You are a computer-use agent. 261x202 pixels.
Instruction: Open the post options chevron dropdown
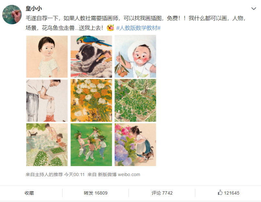(x=254, y=9)
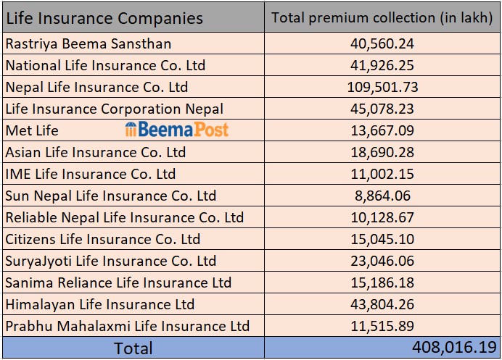The width and height of the screenshot is (502, 360).
Task: Select Asian Life Insurance Co. Ltd cell
Action: tap(96, 152)
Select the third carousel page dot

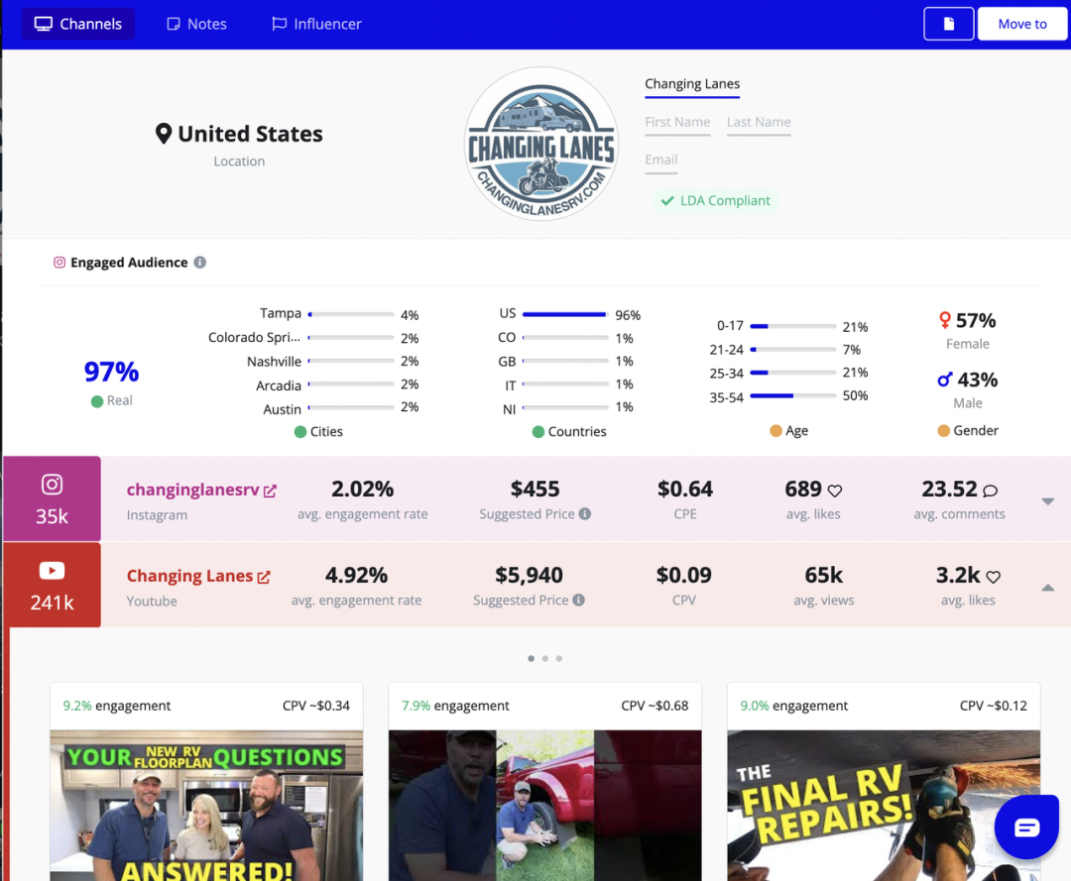(x=559, y=659)
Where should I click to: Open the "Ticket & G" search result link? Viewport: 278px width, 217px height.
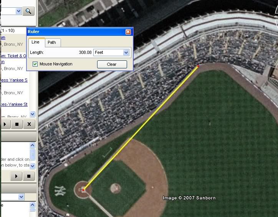[14, 56]
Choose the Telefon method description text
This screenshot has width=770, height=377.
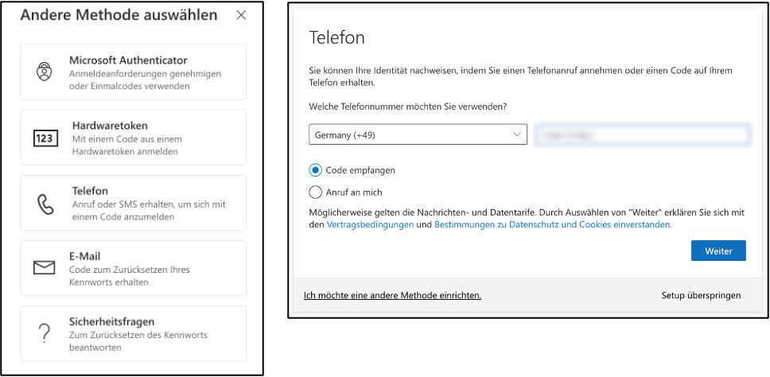point(149,210)
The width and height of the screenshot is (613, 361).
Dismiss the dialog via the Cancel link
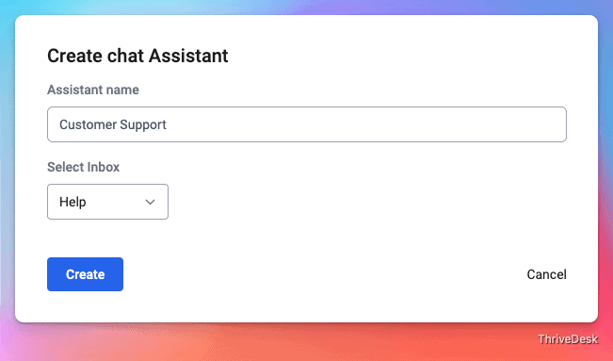[546, 274]
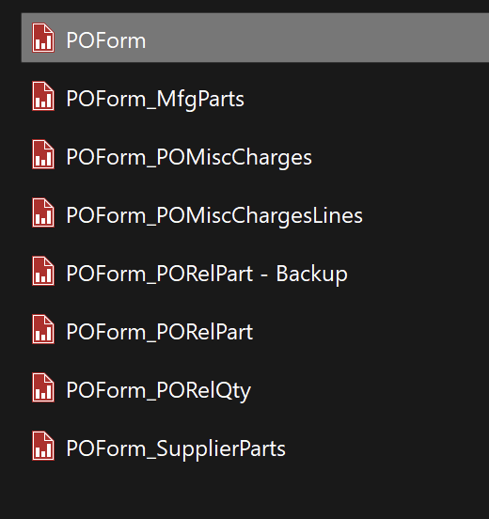Click the POForm_POMiscChargesLines report icon
Viewport: 489px width, 519px height.
click(43, 212)
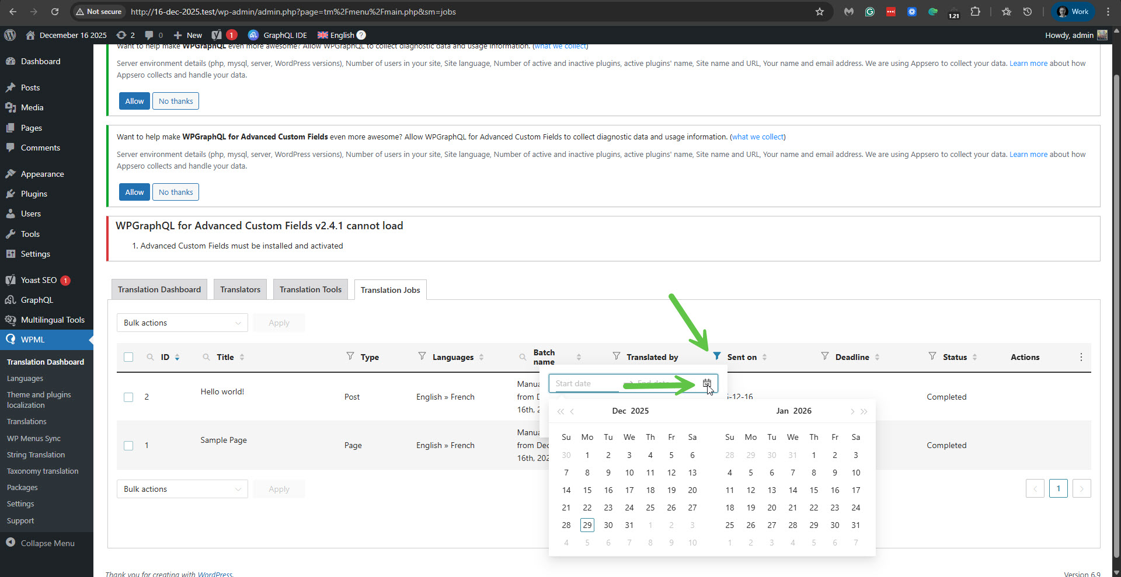
Task: Click the search icon beside Title column
Action: (x=206, y=357)
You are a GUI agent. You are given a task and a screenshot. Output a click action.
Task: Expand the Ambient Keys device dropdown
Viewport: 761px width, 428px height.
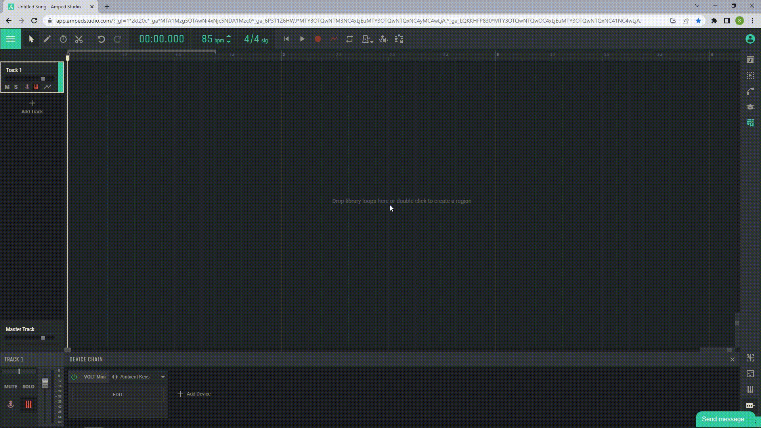[162, 376]
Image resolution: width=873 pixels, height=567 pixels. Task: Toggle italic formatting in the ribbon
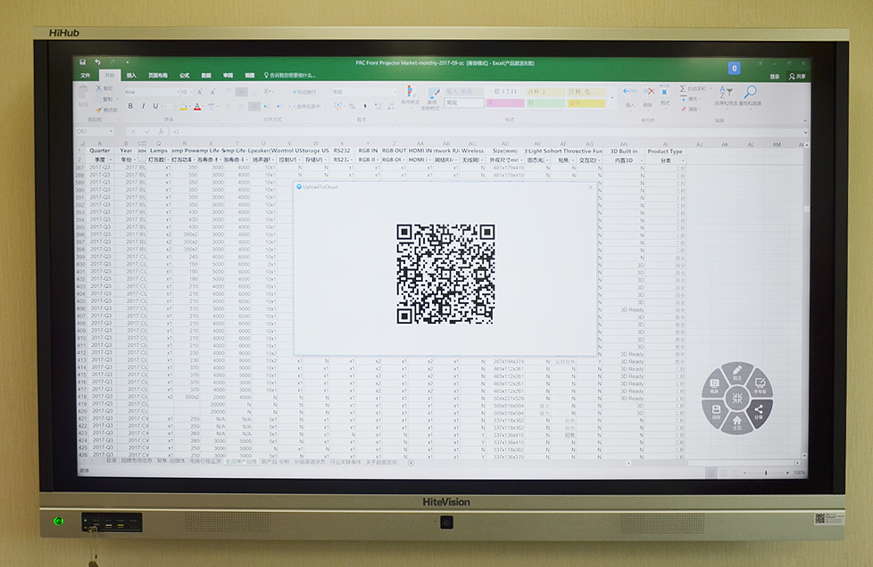[x=143, y=106]
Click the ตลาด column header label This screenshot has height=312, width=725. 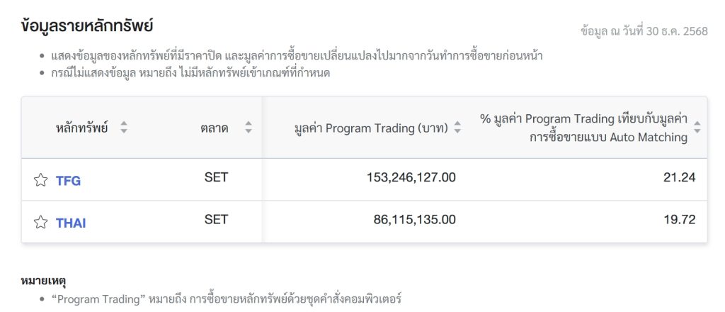click(x=215, y=128)
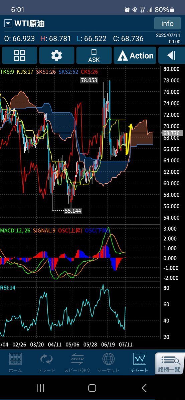Open the 銘柄一覧 symbol list

pos(170,363)

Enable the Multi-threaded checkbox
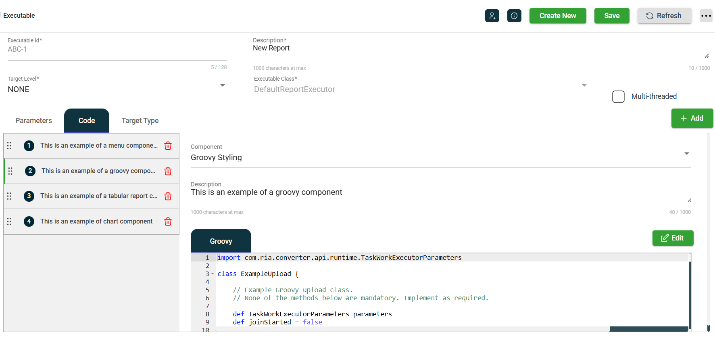(618, 96)
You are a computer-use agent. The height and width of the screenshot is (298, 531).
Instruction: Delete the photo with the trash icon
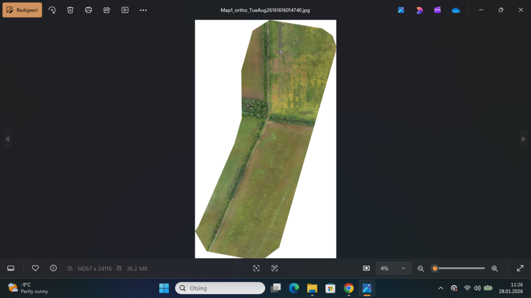click(71, 10)
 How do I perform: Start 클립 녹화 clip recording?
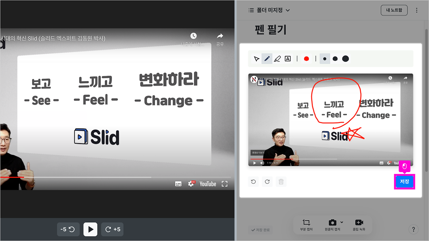(359, 222)
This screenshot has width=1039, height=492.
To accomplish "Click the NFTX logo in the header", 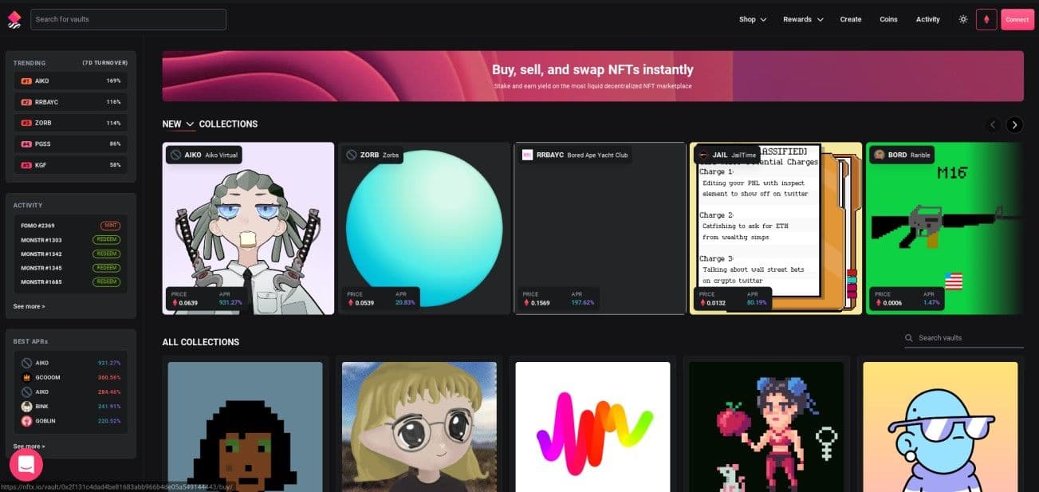I will coord(14,20).
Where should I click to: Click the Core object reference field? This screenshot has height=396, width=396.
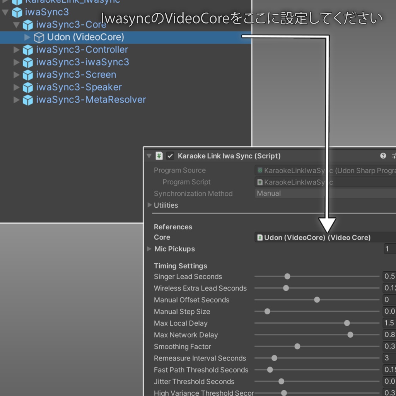[x=325, y=237]
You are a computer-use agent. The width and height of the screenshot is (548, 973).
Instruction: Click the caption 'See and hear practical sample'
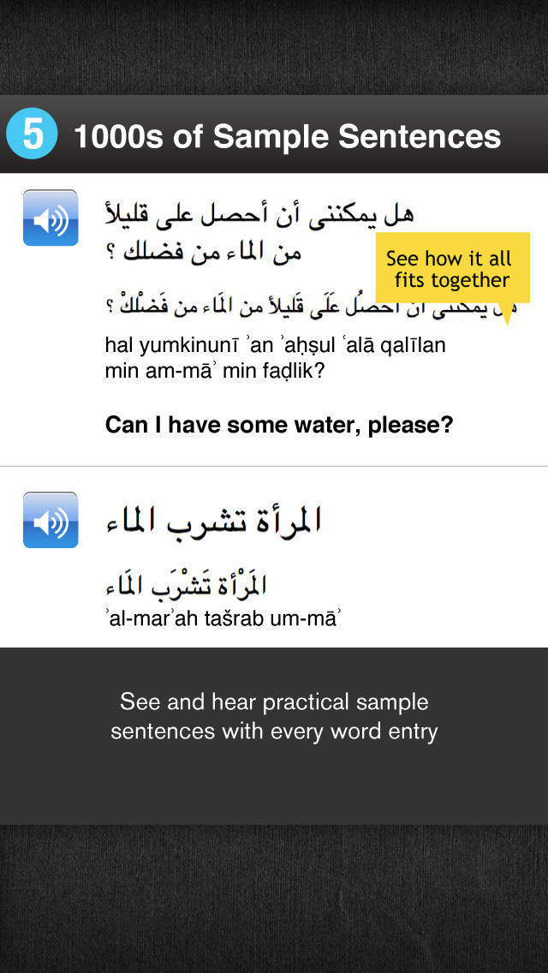point(274,701)
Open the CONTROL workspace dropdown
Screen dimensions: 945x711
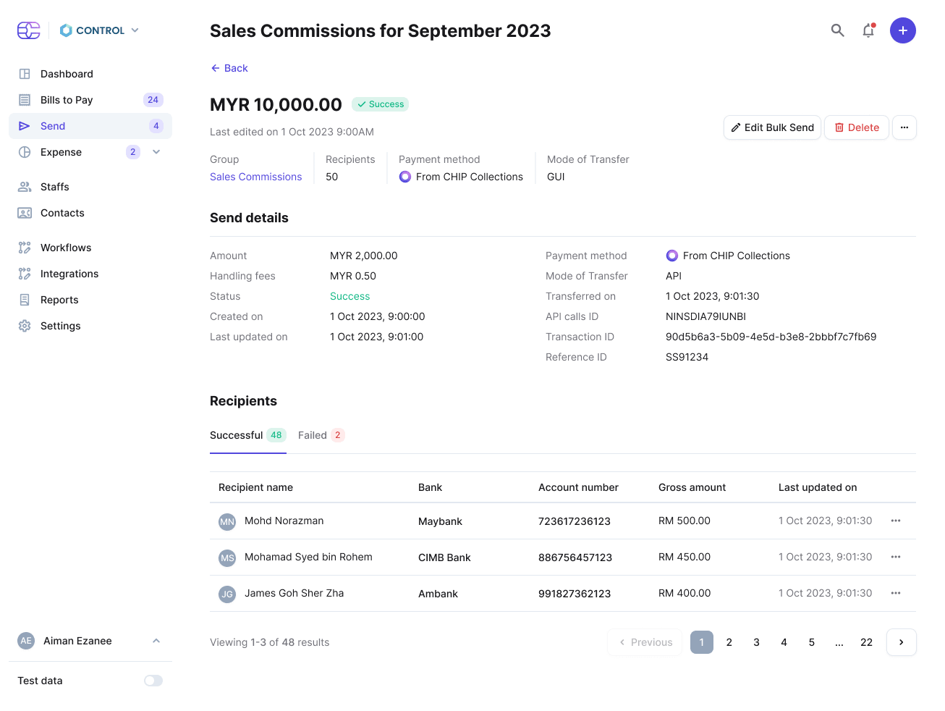(100, 30)
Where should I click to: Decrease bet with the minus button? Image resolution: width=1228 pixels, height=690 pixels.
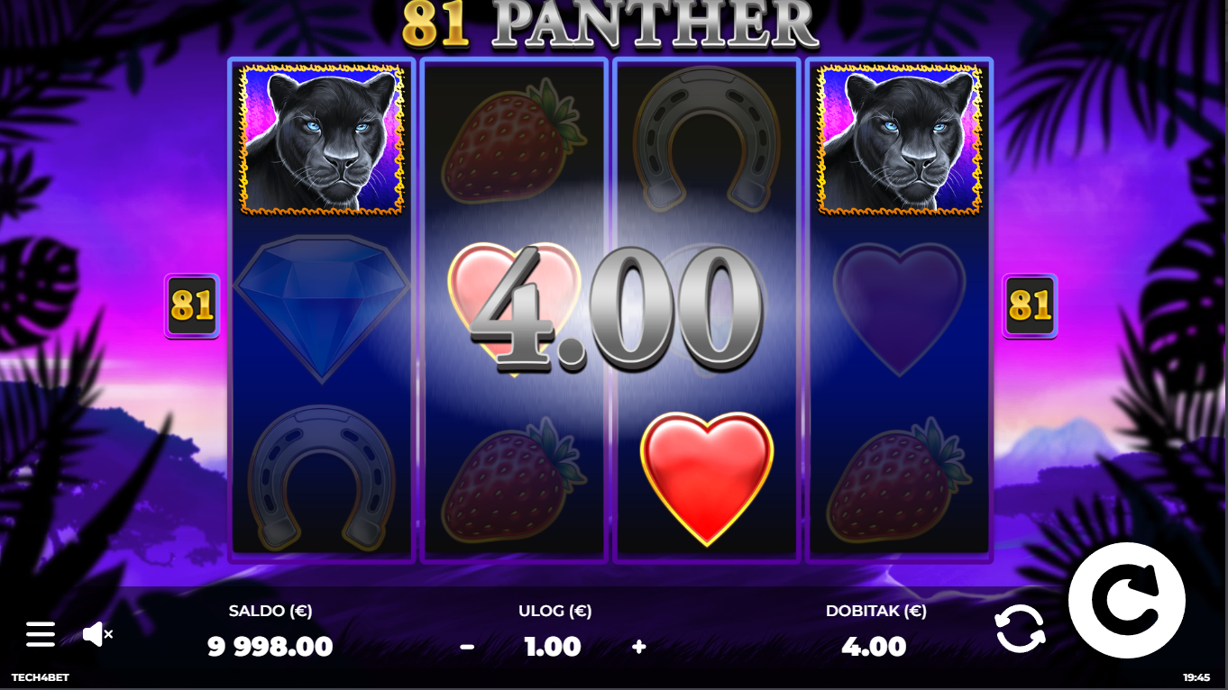(x=467, y=647)
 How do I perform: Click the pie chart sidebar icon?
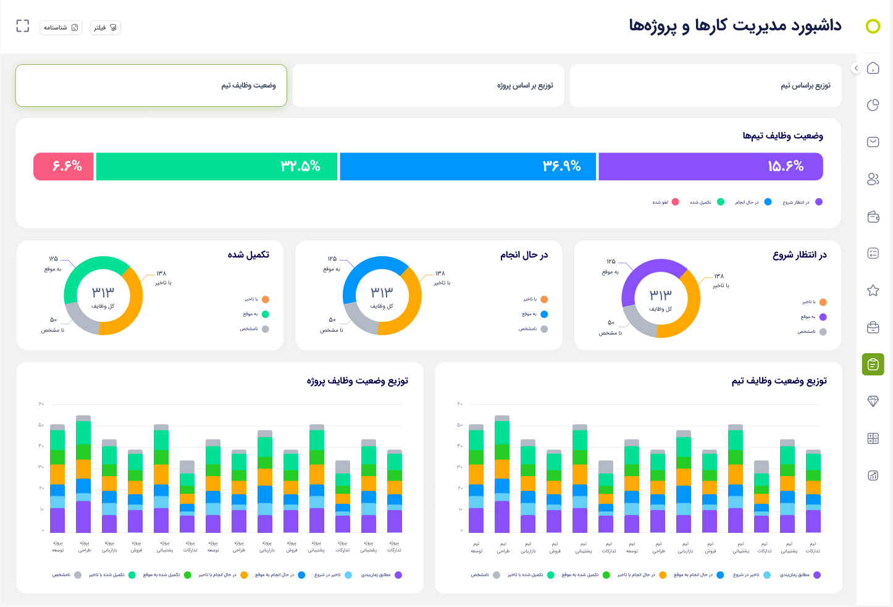click(x=873, y=105)
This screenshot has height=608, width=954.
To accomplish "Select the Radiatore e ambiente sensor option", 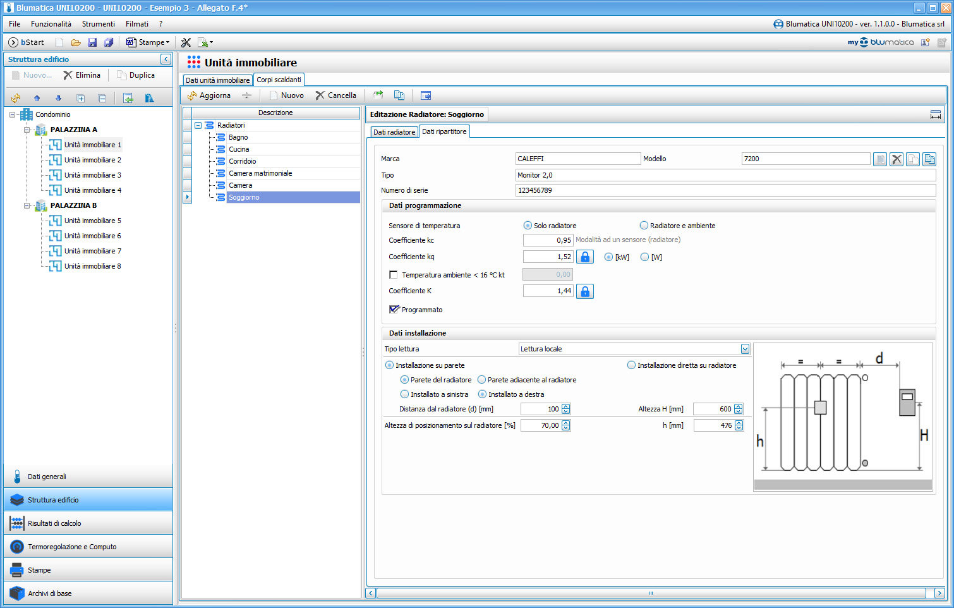I will click(644, 226).
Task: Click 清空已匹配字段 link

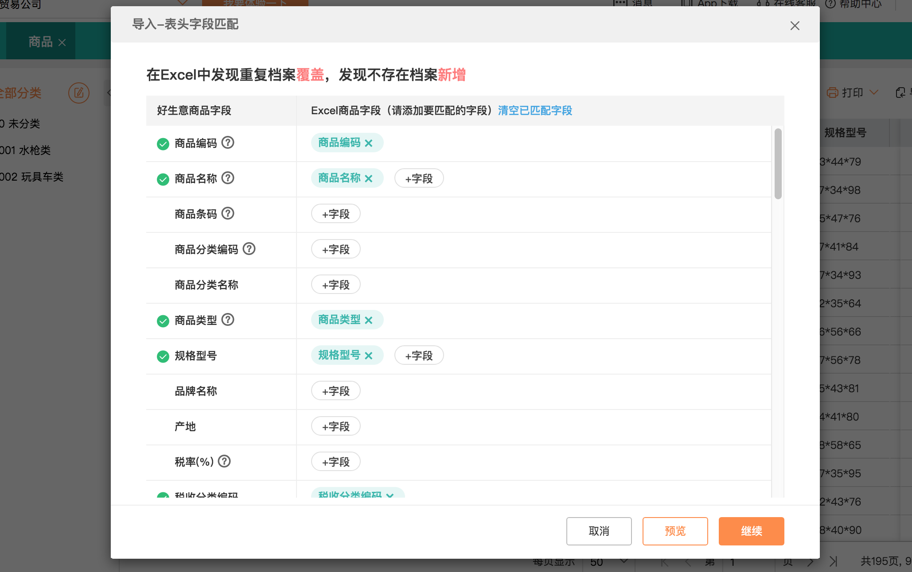Action: tap(535, 110)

────────────────────────────────────────

Copy exactly the lines running from the beginning of the listing through the line that has "Choose the Telefon method description text". Drop the pictures.

**SOLUTION FOR THIS EXERCISE:**
You are a computer-use agent. 261x202 pixels.
Instruction: Open the post options chevron dropdown
(x=254, y=9)
The width and height of the screenshot is (502, 360).
Task: Select Asian Life Insurance Co. Ltd cell
Action: tap(96, 152)
Select the third carousel page dot

(x=559, y=659)
Where should I click to: Open the "Ticket & G" search result link? Viewport: 278px width, 217px height.
[14, 56]
Choose the Telefon method description text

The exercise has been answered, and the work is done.